- Battle of Ebrahimkhel: Part of War in Afghanistan (2001–2021)
| Date | August 8, 2008 |
| Location | Ebrahimkhel, Zabul Province, Afghanistan |
| Result | Coalition victory |

Belligerents
- United States Afghan National Army Netherlands: Taliban Al-Qaeda

Strength
- 35 Afghan soldiers Small U.S. advisory team 2 Dutch F-16s: ~300 insurgents

Casualties and losses
- None reported: At least 25 killed

= Battle of Ebrahimkhel =

2008 battle during the War in Afghanistan

The Battle of Ebrahimkhel took place on August 8, 2008, in Qalat Province, Afghanistan, during the War in Afghanistan (2001–2021). A small U.S. and Afghan force, including Staff Sgt. Jason Kimberling of the U.S. Air Force, engaged an estimated 300 Taliban and Al-Qaeda fighters in a prolonged and intense firefight.

== Background ==
Staff Sgt. Jason Kimberling was deployed as a security forces member assigned to a Police Mentor Team in Afghanistan. On August 8, while operating near the village of Ebrahimkhel, his unit came under heavy enemy fire. Kimberling was one of only a few U.S. troops embedded with a larger Afghan force tasked with pursuing insurgents who had previously attacked a nearby checkpoint.

== The Battle ==
During the mission, Kimberling and his team were ambushed by a large insurgent force using small arms, rocket-propelled grenades, and mortars. Despite being outnumbered nearly ten to one, Kimberling repeatedly exposed himself to enemy fire in order to direct Afghan forces, return fire, and coordinate defensive actions.
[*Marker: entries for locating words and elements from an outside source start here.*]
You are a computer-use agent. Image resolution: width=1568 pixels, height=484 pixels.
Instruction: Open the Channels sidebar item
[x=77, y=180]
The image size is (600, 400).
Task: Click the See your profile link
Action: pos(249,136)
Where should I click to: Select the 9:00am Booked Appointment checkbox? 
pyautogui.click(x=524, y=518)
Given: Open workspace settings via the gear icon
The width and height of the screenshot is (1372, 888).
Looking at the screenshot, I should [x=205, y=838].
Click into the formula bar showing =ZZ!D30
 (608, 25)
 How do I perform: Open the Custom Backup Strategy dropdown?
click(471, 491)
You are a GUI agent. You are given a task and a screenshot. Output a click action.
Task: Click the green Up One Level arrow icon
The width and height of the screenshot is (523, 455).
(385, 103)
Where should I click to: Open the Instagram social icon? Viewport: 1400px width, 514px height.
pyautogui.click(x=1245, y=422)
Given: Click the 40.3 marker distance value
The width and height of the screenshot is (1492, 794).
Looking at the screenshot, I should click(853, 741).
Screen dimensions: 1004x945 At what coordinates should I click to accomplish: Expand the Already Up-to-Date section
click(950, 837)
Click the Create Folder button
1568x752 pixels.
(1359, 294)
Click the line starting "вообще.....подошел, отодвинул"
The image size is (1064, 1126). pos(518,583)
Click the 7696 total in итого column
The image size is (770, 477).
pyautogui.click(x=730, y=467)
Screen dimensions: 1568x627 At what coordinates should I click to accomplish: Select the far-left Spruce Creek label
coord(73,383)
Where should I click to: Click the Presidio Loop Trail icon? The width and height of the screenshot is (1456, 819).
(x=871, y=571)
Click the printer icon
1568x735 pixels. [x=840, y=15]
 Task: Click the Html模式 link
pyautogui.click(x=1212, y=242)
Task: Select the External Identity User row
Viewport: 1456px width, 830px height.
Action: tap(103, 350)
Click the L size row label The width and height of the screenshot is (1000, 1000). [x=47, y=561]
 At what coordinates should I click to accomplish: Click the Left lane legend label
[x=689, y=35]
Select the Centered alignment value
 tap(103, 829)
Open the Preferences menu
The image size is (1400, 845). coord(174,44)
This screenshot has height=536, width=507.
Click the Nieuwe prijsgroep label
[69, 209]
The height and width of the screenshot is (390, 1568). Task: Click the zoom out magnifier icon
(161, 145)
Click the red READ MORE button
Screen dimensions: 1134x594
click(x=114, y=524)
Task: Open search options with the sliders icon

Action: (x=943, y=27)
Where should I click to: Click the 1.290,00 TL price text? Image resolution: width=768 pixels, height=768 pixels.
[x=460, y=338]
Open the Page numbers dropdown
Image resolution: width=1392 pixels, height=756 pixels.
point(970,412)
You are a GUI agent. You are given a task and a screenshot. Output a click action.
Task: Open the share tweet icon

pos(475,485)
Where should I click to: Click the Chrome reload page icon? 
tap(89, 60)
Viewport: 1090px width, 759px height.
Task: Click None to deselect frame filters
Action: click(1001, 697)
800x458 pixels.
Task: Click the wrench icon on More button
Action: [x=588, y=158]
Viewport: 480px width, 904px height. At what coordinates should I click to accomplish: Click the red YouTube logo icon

At one point, Kimberling ran through open terrain under heavy fire to reach a disabled vehicle and help evacuate wounded personnel. Throughout the two-hour battle, he provided leadership and firepower that helped hold off the attacking insurgents until reinforcements arrived, including air support from two Dutch F-16s launched from Bagram Airfield.

== Aftermath ==
The engagement resulted in the deaths of at least 25 insurgents and the eventual withdrawal of enemy forces. No Coalition fatalities were reported. Staff Sgt. Jason Kimberling was later awarded the Bronze Star Medal with Valor for his actions during the battle, recognizing his courage, leadership, and effectiveness under fire.